Cauty/Drummond paktierten nicht mit einer durch geheime Rituale erworbenen oder drogenbeeinflussten höheren Bewusstseinsebene sondern machten sich die inhärenten Kommunikationsströme derartiger Settings zu Nutze und lagerten ihre Viren dort ab. Kurz: Statt Aleister-Crowley-Magick ging es – auch bezüglich der Zahl 23 – eher um Kommunikations-Guerilla-Taktiken aus den Werkzeugkisten von William S. Burroughs und Guy Debord. Anstelle des religös-weltverschwörerischen Pyramidenauges wurde der Ghettoblaster als eine Ikone des urbanen schwarzen 70s-/80s-Lifestyles verwendet. Wohl auch deshalb, weil Drummond vom HipHop (und besonders von Afrika Bambaataa) beeindruckt war, da beide Seiten darauf setzten, nicht-musikalische Produktionsweisen und Geräte in musikalische umzudeuten. Scratchen, Turntables, Sampler, Synthesizer: Punk-gegengefedert hieß das: »Mach es selbst. Mach es einfach!« Als eine der ersten gingen The KLF daran, Produktionsweisen wie Zitieren, Montieren, Collagieren oder Cut’n’Paste auf den Dancefloor und andere leicht besetzbare öffentliche Räume zu kicken. The KLF gehen als »Pop-Situationisten« durch, für die Punk den Stein ins Rollen brachte.

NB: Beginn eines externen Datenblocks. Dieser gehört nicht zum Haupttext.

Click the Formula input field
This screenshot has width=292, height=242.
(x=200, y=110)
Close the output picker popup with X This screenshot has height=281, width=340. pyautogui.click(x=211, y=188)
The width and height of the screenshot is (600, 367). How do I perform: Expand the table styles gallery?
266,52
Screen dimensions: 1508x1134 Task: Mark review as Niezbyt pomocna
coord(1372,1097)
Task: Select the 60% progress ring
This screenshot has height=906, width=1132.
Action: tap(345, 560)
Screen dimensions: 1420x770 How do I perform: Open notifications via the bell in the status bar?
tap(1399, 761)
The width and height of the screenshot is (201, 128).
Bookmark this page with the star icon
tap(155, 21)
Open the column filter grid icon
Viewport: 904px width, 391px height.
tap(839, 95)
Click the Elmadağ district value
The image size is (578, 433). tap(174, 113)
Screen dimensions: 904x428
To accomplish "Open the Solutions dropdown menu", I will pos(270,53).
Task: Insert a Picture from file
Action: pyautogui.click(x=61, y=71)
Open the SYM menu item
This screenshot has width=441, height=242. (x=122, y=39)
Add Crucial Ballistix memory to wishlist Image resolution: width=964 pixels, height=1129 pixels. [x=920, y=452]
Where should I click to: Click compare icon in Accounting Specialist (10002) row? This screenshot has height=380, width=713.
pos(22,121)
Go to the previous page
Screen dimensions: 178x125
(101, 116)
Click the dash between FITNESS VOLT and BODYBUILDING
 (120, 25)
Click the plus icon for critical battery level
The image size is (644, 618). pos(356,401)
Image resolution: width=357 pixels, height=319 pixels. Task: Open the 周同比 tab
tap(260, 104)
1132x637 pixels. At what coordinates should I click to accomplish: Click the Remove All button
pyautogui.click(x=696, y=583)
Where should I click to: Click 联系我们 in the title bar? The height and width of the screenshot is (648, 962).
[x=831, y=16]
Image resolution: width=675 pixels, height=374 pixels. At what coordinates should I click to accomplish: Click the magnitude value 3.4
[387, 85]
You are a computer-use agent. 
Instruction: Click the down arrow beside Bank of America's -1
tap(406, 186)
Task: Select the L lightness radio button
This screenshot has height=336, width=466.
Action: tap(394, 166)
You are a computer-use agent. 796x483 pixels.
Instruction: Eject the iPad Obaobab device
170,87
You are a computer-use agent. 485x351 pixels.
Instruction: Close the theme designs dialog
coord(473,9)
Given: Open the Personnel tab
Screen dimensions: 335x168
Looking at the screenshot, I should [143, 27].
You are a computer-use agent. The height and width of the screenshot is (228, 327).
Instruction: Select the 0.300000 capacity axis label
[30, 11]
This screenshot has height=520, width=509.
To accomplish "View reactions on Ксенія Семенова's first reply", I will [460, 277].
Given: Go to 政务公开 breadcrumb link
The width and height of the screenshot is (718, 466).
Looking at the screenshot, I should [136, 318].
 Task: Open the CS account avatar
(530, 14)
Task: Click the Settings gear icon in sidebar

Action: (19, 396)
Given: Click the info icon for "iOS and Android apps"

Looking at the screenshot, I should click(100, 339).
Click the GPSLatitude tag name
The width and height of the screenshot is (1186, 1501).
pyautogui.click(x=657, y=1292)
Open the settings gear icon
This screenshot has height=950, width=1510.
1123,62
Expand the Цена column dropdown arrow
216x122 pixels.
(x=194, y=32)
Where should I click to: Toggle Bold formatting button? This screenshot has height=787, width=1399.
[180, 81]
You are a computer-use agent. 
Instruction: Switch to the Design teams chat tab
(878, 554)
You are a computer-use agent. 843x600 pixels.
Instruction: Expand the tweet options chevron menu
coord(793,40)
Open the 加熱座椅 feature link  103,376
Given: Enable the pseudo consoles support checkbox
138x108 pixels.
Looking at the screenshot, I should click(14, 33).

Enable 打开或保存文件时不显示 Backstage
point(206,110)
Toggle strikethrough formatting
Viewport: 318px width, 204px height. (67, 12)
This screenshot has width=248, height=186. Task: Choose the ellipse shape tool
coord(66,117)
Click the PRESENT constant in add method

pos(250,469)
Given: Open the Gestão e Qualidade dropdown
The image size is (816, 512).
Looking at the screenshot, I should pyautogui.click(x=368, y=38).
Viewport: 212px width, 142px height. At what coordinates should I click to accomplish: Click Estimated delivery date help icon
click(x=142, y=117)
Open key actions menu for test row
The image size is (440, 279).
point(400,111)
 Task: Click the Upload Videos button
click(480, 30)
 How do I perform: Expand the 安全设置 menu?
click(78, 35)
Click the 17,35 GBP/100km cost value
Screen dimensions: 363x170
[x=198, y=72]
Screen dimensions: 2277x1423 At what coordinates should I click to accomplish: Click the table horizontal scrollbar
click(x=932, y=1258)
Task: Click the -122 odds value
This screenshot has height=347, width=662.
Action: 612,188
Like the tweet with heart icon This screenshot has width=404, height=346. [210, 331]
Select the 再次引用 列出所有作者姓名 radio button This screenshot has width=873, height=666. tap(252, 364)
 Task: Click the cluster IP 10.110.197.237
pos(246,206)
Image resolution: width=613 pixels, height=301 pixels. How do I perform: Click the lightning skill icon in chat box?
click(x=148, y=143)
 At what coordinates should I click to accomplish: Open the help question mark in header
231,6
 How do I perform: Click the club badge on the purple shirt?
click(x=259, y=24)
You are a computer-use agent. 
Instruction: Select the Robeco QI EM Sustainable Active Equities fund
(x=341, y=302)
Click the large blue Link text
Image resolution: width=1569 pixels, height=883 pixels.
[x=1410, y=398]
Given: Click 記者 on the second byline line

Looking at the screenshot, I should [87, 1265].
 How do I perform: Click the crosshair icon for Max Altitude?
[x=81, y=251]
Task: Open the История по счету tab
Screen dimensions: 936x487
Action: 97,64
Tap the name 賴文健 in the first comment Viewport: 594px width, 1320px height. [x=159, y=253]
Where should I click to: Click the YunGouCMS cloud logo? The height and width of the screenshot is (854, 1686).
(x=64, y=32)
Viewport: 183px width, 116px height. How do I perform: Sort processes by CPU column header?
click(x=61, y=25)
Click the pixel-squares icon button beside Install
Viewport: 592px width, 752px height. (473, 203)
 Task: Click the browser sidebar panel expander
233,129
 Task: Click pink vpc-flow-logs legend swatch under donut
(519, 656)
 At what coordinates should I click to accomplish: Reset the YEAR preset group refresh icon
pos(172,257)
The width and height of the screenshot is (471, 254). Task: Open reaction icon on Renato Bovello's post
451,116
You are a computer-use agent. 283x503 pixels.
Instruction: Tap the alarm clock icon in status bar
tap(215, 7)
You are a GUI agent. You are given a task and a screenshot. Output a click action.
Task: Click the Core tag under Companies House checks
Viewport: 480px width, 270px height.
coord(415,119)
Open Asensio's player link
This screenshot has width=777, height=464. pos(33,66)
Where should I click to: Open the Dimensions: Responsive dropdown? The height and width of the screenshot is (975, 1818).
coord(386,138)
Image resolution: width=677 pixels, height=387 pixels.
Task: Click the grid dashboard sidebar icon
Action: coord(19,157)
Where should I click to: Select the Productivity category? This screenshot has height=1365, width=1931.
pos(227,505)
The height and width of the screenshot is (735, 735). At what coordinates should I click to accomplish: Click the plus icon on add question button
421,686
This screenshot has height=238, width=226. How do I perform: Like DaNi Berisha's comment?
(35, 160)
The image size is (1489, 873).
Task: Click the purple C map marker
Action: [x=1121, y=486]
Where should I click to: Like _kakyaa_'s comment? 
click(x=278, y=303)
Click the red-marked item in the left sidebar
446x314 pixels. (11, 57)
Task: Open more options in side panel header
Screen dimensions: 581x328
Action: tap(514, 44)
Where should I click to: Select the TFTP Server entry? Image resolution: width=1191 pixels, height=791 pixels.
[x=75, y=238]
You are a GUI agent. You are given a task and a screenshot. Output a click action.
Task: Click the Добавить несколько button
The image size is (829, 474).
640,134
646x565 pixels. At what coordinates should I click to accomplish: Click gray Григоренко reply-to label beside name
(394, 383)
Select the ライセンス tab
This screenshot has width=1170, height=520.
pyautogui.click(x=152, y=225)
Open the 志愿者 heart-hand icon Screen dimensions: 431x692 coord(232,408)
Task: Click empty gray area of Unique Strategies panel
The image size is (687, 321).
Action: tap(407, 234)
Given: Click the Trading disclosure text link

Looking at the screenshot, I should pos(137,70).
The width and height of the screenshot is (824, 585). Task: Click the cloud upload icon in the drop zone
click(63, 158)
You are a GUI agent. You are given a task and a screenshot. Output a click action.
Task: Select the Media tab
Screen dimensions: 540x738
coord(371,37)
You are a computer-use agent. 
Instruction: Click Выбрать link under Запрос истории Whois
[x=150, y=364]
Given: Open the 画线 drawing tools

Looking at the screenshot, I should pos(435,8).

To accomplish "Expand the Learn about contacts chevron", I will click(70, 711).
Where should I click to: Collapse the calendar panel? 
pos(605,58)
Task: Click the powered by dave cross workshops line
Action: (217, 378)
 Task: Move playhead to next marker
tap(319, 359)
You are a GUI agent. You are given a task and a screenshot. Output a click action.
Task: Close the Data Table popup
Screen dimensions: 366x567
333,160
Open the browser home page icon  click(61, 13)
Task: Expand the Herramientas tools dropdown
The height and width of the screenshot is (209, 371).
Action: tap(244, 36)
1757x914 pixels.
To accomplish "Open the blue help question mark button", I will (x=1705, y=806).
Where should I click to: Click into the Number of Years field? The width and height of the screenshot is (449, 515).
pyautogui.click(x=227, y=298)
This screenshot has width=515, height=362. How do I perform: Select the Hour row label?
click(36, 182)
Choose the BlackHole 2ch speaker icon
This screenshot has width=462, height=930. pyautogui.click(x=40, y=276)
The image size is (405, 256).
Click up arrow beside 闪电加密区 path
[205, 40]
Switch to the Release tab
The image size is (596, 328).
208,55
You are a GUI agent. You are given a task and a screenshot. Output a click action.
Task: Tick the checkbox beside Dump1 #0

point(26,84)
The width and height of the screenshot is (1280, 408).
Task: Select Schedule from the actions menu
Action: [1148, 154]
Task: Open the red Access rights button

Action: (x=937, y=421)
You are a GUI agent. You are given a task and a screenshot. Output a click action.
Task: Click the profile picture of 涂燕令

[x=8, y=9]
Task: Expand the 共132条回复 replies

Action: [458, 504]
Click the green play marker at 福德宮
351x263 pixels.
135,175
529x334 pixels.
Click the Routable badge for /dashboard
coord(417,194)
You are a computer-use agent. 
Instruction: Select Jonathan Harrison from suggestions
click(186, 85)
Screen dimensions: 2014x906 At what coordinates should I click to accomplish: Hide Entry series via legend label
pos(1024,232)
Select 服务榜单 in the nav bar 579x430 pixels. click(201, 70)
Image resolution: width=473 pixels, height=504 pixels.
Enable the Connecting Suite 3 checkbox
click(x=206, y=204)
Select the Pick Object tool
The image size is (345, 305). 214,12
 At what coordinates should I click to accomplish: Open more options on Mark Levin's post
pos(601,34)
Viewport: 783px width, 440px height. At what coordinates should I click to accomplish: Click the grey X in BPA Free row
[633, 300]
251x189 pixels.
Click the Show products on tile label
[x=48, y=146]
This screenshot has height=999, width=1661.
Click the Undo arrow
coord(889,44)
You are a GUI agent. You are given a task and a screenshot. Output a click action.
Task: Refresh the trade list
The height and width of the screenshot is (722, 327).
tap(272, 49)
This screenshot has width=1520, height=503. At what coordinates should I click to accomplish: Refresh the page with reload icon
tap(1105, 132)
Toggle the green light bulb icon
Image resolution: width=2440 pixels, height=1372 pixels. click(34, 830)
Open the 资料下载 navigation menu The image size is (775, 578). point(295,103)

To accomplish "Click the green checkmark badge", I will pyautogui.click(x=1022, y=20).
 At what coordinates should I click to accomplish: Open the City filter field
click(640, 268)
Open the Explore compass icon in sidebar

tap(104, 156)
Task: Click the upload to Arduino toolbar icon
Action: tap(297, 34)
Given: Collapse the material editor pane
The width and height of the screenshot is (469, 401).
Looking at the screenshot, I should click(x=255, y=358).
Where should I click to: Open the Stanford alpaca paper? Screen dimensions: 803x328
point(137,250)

Für ihre Verwirrungstaktiken benötigten die JAMs nur zwei reguläre, auf ihrem eigenen Label K-Communications veröffentlichten Platten: »1987: What The Fuck Is Going On« löste sich buchstäblich in Schall und Rauch auf. Und »Who Killed The JAMs« war die Reaktion auf die Verbrennungsaktion der ersten Platte. Ihre metatextuelle Transformation von ABBAs »Dancing Queen« hatte ebenso wie »Plunderphonic« (John Oswald) oder »U2« (Negativland) fatale Folgen. Mit diesen Scheiben wurden aber neue diskursive Verfahren entwickelt, die nicht Raubbau an fremdem Material betrieben zugunsten des eigenen Säckels, sondern massiv auf Destabilisierung und Hinterfragung von bestehenden Macht- und Abhängigkeitsverhältnissen aus waren. Nicht nur Chuck D. ist davon überzeugt, dass die effektivste Strategie lautet: »To know your enemy«. Womit wir wieder bei praktisch angewandter Taktik wären: Als ehemaliger WEA-A&R kann Drummond auf einen Background verweisen, der aus dem Herz der Unterhaltungsindustrie kommt.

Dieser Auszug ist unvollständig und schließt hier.